Furthermore, the Samaritans refer to themselves in the letter as "your servants" (verse 12)—implying a faithful vassal relationship. By contrast, they refer to Jerusalem as "the rebellious and evil city" (verse 12) and warn that the Jews will again revolt if they manage to rebuild and fortify it (verses 13-14). "A search of the king's official records confirmed the Samaritans' allegation of rebellion and sedition on the part of the people of Jerusalem, no doubt referring to the revolts under Jehoiakim, Jehoiachin, and Zedekiah (see 2 Kin. 24:1-20). The fact that these revolts were against the Babylonians and not against the Persians was not important. The Persians had become the heirs of the Babylonian Empire, and they would take such a report seriously" (The Nelson Study Bible, note on Ezra 4:19). Evidently Cyrus' decree regarding the Jews and Jerusalem had been forgotten by this point, as the Persians had an important precedent of unchangeable law (see Daniel 6:8, 12, 15).
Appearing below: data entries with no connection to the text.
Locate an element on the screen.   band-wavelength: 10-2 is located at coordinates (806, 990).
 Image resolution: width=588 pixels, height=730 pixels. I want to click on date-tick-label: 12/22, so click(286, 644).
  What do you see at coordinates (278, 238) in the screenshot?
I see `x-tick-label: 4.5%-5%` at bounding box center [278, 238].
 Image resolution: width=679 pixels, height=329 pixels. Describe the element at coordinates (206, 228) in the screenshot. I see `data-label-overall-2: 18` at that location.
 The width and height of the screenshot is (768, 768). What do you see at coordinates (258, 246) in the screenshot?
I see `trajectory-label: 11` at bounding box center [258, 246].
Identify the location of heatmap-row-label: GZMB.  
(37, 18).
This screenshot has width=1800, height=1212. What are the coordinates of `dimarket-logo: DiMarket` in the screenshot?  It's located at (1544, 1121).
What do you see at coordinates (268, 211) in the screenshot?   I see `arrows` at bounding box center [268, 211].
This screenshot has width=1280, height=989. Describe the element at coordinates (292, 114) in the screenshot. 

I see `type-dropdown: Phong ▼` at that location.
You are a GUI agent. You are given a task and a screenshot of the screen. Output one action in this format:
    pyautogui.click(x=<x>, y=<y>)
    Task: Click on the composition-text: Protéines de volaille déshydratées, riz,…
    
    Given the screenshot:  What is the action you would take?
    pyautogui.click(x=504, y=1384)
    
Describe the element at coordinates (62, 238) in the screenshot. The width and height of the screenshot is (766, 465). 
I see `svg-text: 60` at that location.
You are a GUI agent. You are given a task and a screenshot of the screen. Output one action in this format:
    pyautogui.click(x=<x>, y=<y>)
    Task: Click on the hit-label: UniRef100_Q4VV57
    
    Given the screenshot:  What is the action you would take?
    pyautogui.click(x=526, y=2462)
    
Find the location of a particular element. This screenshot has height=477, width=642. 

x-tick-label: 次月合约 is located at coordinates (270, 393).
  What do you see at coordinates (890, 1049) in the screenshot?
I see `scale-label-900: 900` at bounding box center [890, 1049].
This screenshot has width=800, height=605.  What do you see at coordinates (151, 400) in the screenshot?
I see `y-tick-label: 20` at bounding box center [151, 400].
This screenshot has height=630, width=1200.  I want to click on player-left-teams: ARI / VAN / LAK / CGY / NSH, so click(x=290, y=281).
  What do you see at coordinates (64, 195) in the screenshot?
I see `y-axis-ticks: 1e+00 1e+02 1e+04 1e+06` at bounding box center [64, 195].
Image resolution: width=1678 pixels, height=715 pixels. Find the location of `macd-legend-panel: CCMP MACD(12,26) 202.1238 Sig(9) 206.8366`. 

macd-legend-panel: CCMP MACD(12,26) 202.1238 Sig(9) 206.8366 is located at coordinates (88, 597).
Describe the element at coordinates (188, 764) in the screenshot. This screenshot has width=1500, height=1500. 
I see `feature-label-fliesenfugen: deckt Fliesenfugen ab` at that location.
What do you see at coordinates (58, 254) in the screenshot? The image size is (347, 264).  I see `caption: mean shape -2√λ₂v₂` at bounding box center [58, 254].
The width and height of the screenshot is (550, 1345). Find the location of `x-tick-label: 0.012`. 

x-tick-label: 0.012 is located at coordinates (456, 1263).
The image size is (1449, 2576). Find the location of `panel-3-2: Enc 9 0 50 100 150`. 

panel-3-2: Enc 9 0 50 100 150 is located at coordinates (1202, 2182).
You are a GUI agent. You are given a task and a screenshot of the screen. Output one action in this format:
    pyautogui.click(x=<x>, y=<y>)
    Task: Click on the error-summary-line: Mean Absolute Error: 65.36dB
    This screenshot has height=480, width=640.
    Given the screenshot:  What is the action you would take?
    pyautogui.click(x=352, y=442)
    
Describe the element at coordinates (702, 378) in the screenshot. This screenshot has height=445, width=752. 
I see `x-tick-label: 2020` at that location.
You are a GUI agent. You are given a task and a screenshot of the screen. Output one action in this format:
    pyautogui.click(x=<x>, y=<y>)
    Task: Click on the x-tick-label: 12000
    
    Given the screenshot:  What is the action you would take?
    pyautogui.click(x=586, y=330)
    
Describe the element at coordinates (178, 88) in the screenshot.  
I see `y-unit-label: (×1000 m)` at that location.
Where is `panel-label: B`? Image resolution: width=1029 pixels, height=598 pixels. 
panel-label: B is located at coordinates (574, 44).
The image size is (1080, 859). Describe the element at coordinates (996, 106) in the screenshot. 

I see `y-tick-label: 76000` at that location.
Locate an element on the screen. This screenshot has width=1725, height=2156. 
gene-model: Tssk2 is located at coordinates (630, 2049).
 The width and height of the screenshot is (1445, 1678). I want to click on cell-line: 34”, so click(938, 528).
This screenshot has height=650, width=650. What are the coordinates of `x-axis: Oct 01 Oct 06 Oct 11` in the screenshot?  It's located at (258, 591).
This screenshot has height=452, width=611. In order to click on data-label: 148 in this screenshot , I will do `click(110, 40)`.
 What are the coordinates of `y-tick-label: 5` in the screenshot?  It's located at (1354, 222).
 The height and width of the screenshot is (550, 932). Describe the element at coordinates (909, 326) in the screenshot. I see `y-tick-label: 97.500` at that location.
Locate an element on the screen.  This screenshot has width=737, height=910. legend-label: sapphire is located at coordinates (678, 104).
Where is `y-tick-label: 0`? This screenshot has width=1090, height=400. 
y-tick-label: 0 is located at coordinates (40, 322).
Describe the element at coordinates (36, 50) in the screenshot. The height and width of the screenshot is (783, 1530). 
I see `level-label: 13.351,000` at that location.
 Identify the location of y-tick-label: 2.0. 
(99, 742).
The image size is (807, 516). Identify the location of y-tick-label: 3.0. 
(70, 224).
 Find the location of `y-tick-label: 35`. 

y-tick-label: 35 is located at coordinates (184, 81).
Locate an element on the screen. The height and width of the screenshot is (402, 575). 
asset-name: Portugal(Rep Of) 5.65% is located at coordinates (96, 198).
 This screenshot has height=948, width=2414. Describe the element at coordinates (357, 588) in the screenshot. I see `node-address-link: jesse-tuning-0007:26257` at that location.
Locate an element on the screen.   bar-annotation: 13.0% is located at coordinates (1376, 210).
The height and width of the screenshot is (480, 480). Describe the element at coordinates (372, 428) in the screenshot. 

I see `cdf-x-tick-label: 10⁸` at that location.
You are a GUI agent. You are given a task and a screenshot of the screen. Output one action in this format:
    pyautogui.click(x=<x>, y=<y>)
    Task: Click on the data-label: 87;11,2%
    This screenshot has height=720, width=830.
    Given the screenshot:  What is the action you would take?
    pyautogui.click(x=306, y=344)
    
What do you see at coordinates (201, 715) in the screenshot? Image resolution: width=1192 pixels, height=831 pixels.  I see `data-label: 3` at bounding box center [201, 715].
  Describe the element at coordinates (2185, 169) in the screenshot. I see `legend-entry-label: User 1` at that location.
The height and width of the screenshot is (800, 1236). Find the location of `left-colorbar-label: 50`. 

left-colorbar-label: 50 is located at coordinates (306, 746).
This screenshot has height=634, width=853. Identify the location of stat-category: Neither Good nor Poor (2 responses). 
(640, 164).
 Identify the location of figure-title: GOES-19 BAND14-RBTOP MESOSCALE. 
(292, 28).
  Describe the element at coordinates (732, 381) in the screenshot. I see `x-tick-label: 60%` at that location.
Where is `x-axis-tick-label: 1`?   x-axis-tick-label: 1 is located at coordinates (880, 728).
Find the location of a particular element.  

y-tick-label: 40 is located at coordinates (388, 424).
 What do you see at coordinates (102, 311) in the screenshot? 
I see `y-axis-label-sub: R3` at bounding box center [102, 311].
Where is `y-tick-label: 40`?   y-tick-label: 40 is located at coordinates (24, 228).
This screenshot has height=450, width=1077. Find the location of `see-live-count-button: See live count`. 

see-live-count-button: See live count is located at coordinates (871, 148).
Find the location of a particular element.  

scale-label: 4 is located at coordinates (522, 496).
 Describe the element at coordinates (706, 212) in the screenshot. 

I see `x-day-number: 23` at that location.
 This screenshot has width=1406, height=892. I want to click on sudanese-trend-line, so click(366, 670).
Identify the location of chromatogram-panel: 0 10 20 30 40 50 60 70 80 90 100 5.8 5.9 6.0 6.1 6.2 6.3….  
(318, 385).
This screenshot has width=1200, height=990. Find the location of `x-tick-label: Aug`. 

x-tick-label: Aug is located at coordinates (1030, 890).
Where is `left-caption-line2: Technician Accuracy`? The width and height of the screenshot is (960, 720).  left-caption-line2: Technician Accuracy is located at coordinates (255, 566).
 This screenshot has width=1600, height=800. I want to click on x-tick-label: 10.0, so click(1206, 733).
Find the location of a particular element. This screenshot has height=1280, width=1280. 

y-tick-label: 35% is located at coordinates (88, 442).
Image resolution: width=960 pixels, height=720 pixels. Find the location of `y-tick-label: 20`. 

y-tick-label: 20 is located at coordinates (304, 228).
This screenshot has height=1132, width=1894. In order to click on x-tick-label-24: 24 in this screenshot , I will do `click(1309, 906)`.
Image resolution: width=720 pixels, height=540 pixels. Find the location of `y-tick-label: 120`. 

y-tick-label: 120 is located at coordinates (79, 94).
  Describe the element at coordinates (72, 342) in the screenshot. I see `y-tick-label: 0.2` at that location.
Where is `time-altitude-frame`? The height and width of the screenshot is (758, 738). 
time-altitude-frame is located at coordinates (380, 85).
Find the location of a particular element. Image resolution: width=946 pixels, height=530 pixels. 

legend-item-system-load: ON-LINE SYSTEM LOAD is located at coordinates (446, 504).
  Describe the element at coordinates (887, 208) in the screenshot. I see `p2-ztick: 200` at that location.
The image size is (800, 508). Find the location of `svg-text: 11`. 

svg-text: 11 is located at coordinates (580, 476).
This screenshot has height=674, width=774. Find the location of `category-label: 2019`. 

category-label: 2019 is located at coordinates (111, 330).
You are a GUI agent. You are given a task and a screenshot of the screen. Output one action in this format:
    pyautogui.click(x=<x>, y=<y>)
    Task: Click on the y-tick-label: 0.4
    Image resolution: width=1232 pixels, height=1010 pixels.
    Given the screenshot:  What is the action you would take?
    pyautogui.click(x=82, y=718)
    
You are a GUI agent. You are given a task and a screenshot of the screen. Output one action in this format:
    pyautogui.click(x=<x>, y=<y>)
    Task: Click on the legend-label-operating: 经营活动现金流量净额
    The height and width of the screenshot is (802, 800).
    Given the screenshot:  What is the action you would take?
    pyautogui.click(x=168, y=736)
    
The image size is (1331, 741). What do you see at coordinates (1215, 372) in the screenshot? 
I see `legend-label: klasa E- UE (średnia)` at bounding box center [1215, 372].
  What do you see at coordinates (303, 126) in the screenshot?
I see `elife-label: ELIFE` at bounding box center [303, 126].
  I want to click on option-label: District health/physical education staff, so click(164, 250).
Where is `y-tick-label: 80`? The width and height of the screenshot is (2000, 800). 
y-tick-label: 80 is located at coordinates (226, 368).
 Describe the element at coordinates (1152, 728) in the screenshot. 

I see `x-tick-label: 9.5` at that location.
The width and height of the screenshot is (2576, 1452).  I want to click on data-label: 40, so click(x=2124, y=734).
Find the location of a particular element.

It is also interesting to note in the king's response that he discovered that past kings of Jerusalem had ruled over all the region west of the Euphrates River (Ezra 4:20)—evidently referring to David and Solomon and perhaps a few later kings who had experienced periods of dominance over nearby nations.
The Persian ruler commands that the restoration of Jerusalem be brought to a halt but he leaves open the possibility of a change in policy, saying that "this city may not be rebuilt until the command is given by me" (verse 21). If the Artaxerxes here is pseudo-Smerdis, it would appear that the directive is later overturned when the next king, Darius I, finds the earlier decree of Cyrus (see Ezra 6). If the Artaxerxes in chapter 4 is the one known to history as Artaxerxes I, as most scholars believe, then the king ends up reviewing his own decision and issuing commands regarding rebuilding to Ezra and Nehemiah.
One important factor to note is that if the chapter is in chronological sequence, then the Jews were evidently forced to stop work on the temple (Ezra 4:24) when imperial decree and force of arms brought the rebuilding of Jerusalem to a halt (verses 17-23). But if the chapter is, according to the majority view, out of sequence, then the Jews simply gave up in the face of ongoing resistance (Ezra 4:4-5, 24). Once again, the latter seems more likely given that there is no reference to the work having been forced to cease when the rebuilding is questioned in chapter 5. The latter also seems more in line with Haggai's criticism of the Jewish neglect of temple reconstruction in the second year of Darius (see Haggai 1:1-11).
In any case, Ezra 4 ends with the fact of temple reconstruction ceasing until Darius' second year (verses 24). The recommencement and completion of the temple during the reign of Darius is the subject of the next two chapters in Ezra.
It may be of interest to note significant events transpiring elsewhere in the world at this time. It was during this period that Gautama Siddharta (Buddha) lived and taught in India (ca. 563-483 B.C.) and K'ung Fu-tzu (Confucius) lived and taught in China (ca. 551-479 B.C.). This was nearly a thousand years after the time of Moses (and nearly half a millennium from Solomon's building of the first temple).